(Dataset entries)
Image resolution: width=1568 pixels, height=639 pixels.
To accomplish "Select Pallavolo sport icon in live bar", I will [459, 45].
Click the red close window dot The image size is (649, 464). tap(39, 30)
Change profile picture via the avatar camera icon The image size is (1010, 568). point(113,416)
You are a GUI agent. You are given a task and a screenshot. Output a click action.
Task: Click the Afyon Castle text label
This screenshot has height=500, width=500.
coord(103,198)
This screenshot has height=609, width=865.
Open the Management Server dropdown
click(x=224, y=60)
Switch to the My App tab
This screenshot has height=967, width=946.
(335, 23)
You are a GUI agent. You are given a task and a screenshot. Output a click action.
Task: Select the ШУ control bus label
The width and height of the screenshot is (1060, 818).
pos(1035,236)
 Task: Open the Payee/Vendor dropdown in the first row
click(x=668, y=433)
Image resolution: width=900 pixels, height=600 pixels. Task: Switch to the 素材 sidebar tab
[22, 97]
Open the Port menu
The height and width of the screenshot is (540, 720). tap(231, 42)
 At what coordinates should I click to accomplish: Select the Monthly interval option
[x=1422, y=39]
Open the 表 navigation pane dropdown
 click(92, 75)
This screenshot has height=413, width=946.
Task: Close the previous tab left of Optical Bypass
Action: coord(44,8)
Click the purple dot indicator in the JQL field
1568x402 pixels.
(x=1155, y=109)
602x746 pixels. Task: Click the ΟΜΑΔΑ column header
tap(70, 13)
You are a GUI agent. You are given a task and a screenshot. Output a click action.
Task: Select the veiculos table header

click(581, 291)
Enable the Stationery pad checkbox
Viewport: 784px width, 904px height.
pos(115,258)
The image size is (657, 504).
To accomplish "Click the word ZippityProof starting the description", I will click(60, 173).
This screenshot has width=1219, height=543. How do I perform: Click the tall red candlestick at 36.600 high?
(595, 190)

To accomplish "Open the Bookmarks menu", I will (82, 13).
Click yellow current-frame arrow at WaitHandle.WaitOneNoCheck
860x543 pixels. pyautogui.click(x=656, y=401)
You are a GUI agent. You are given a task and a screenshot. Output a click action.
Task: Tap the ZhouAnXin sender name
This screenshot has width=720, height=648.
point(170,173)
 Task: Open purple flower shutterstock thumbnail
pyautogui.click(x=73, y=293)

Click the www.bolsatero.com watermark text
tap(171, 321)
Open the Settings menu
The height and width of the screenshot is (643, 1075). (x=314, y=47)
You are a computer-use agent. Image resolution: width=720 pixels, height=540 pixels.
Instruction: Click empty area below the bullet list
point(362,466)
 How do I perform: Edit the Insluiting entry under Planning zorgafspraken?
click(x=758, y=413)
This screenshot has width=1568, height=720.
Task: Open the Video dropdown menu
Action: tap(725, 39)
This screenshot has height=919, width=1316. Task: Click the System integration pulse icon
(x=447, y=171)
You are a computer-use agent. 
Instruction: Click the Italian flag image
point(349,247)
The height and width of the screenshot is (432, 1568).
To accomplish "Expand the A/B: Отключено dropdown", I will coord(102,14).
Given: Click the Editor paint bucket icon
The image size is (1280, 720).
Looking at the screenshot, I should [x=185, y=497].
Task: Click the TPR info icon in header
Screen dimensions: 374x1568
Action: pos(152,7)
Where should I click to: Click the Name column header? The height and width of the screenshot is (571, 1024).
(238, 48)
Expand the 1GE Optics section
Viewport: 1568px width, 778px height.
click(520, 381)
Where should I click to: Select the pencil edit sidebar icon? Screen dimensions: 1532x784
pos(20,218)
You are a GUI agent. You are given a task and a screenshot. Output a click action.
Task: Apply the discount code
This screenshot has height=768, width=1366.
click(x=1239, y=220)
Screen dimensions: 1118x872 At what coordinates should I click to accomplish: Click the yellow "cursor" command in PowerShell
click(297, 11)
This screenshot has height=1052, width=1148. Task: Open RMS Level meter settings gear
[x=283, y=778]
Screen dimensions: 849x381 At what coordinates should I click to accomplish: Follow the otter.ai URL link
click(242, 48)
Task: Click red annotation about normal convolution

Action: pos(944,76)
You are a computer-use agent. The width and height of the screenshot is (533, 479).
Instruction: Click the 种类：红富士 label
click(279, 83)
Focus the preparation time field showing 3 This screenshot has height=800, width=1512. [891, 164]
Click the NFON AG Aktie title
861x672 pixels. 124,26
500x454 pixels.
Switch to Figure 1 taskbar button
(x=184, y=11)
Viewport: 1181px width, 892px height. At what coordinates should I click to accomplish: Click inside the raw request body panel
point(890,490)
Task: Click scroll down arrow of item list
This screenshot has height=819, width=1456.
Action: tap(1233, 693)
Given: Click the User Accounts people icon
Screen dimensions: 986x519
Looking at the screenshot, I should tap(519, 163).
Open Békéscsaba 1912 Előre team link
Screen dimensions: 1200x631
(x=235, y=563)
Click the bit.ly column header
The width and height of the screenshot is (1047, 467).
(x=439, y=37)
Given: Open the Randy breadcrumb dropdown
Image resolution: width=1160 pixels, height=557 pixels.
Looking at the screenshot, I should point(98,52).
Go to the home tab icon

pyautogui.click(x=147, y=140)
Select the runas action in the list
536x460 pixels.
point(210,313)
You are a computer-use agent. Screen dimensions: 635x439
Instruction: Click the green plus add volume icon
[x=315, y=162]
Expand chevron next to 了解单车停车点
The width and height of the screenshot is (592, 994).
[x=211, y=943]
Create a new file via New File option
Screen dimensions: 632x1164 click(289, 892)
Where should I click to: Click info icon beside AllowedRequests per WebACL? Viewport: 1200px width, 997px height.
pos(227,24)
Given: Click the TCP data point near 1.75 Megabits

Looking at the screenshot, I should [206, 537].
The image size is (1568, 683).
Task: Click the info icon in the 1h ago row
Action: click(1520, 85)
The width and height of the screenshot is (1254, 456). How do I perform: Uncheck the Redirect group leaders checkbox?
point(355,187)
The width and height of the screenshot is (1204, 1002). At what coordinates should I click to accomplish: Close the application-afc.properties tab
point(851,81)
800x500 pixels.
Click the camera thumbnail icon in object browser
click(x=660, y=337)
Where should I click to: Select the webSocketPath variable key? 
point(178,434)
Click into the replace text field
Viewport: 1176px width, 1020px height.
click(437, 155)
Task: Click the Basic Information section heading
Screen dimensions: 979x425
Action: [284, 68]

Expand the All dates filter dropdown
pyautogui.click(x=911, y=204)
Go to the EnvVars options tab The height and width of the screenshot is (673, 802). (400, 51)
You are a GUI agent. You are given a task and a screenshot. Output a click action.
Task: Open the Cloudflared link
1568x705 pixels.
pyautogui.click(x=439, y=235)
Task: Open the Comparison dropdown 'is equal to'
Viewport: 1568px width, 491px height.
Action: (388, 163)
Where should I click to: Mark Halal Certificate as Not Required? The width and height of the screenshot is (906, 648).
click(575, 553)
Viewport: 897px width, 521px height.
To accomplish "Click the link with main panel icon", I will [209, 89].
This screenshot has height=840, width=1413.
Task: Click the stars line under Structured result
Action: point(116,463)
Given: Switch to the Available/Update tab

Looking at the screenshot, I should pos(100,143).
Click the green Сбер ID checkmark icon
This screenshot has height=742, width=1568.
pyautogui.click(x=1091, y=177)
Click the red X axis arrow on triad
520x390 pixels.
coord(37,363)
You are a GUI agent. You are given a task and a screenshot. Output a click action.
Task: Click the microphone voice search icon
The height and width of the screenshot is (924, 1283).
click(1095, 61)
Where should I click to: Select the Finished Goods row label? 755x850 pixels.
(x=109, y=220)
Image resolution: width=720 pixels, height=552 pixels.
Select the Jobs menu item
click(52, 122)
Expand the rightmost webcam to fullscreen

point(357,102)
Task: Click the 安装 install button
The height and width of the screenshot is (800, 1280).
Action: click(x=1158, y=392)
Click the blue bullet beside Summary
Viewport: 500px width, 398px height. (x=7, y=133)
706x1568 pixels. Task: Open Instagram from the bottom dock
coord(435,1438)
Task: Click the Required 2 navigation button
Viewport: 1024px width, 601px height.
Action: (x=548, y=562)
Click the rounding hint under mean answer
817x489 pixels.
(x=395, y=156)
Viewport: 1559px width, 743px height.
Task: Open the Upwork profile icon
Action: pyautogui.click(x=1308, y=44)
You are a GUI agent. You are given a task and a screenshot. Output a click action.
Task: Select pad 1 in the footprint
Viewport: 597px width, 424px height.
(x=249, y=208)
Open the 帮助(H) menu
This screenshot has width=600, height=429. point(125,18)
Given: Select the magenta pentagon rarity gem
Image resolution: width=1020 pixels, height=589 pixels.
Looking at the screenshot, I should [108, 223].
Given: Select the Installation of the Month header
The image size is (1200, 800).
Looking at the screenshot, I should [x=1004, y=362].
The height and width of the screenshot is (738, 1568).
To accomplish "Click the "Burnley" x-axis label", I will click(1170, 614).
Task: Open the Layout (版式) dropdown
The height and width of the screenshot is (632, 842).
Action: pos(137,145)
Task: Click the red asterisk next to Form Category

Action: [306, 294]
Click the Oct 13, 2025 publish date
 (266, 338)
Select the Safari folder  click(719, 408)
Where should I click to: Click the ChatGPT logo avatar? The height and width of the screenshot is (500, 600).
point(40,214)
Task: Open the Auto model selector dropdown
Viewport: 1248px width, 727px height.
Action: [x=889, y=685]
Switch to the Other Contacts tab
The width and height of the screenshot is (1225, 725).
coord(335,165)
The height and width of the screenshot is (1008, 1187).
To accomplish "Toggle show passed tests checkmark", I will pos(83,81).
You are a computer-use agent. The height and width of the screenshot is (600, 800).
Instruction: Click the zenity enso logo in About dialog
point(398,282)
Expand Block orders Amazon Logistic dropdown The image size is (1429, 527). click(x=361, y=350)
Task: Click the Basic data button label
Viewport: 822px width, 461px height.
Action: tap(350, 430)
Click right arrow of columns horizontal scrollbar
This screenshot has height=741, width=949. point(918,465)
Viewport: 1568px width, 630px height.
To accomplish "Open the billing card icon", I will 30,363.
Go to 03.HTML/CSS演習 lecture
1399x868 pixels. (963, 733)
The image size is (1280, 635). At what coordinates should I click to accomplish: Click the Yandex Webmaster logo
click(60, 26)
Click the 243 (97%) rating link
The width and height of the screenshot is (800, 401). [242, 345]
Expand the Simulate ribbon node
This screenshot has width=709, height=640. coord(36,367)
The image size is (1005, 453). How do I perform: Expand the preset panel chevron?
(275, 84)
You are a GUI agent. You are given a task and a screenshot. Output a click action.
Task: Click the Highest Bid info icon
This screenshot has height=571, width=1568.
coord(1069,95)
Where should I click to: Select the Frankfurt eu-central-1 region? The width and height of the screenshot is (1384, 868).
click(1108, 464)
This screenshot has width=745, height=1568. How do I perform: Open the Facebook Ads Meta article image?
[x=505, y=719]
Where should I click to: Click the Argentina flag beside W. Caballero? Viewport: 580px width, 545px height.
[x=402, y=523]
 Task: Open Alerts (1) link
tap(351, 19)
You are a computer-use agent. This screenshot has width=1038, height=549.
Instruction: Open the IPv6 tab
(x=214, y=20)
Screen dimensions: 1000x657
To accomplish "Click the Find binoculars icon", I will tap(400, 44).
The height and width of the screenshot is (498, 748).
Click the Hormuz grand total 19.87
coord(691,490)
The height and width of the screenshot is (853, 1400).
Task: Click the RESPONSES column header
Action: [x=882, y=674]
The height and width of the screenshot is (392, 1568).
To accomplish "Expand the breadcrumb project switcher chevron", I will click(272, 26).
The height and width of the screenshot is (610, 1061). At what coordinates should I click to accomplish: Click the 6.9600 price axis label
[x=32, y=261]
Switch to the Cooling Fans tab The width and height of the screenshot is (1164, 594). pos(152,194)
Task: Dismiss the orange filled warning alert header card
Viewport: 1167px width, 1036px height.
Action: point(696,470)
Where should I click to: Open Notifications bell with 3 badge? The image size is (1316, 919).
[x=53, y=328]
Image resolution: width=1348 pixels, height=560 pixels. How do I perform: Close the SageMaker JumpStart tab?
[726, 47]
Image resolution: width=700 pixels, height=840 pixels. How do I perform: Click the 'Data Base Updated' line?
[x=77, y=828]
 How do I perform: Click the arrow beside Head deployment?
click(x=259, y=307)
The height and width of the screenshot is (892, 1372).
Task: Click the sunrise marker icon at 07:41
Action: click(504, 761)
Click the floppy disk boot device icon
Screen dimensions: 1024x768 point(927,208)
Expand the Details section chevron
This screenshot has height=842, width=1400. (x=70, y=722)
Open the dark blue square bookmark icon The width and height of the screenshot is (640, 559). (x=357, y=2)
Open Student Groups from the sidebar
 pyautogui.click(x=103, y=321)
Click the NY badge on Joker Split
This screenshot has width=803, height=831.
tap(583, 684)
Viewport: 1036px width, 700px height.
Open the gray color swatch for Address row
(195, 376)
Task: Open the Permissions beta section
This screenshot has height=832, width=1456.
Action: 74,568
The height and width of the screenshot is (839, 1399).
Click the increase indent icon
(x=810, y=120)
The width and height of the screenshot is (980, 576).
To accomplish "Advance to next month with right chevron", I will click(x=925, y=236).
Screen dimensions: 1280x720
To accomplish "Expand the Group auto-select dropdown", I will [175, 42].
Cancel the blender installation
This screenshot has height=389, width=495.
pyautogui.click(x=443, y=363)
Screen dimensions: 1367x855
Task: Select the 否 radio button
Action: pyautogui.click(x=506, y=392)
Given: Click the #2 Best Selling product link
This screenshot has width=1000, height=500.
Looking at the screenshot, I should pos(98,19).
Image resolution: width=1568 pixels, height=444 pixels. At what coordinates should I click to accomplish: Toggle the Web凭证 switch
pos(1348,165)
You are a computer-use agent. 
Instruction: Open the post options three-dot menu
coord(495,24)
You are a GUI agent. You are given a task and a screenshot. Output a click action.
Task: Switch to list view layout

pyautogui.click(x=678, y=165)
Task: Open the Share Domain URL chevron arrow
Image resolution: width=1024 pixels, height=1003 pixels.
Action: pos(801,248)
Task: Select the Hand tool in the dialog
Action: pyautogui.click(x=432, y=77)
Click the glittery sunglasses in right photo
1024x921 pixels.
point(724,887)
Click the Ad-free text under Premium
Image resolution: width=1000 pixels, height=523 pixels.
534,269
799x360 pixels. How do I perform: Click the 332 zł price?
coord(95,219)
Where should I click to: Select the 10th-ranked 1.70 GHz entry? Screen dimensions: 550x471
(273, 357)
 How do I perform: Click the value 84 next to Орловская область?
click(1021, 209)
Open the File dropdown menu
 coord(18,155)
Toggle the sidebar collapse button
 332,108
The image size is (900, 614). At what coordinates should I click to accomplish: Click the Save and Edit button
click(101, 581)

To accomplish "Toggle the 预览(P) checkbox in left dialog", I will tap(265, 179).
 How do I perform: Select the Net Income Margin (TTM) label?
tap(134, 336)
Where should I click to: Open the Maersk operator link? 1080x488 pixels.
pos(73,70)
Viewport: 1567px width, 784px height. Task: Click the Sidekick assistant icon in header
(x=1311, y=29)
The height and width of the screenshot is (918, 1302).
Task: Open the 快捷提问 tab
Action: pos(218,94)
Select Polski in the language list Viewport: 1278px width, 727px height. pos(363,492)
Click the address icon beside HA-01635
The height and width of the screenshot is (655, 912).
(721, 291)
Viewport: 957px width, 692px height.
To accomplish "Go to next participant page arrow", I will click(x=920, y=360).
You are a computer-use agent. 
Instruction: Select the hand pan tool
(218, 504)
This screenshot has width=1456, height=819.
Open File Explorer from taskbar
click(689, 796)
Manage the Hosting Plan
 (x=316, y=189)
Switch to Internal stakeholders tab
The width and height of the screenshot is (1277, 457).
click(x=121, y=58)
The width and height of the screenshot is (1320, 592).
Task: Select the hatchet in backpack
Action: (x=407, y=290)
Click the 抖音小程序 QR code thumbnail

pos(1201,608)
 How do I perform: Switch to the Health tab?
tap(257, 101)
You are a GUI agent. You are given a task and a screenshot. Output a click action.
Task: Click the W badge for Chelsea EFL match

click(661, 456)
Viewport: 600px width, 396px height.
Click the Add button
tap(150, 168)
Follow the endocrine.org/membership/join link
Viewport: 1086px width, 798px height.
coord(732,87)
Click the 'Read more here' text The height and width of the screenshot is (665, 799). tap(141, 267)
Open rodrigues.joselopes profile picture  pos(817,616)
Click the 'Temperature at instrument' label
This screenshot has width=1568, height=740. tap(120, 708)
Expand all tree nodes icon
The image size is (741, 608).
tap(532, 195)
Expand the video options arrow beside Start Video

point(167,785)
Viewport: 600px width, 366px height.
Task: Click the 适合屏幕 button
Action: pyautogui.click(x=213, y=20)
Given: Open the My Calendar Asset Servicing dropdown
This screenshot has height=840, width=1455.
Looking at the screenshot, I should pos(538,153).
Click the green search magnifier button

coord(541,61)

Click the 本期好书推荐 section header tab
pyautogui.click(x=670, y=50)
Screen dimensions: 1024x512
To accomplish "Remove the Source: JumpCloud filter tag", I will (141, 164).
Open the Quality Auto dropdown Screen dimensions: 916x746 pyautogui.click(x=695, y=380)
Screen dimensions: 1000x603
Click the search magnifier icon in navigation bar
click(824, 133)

Exercise details: The output should be exactly the lines above from the line containing "The height and width of the screenshot is (800, 1280)." to the line containing "Task: Click the Required 2 navigation button", inclusive, with no other lines.

Written reply:
The height and width of the screenshot is (800, 1280).
Action: click(x=1158, y=392)
Click the blue bullet beside Summary
Viewport: 500px width, 398px height. (x=7, y=133)
706x1568 pixels. Task: Open Instagram from the bottom dock
coord(435,1438)
Task: Click the Required 2 navigation button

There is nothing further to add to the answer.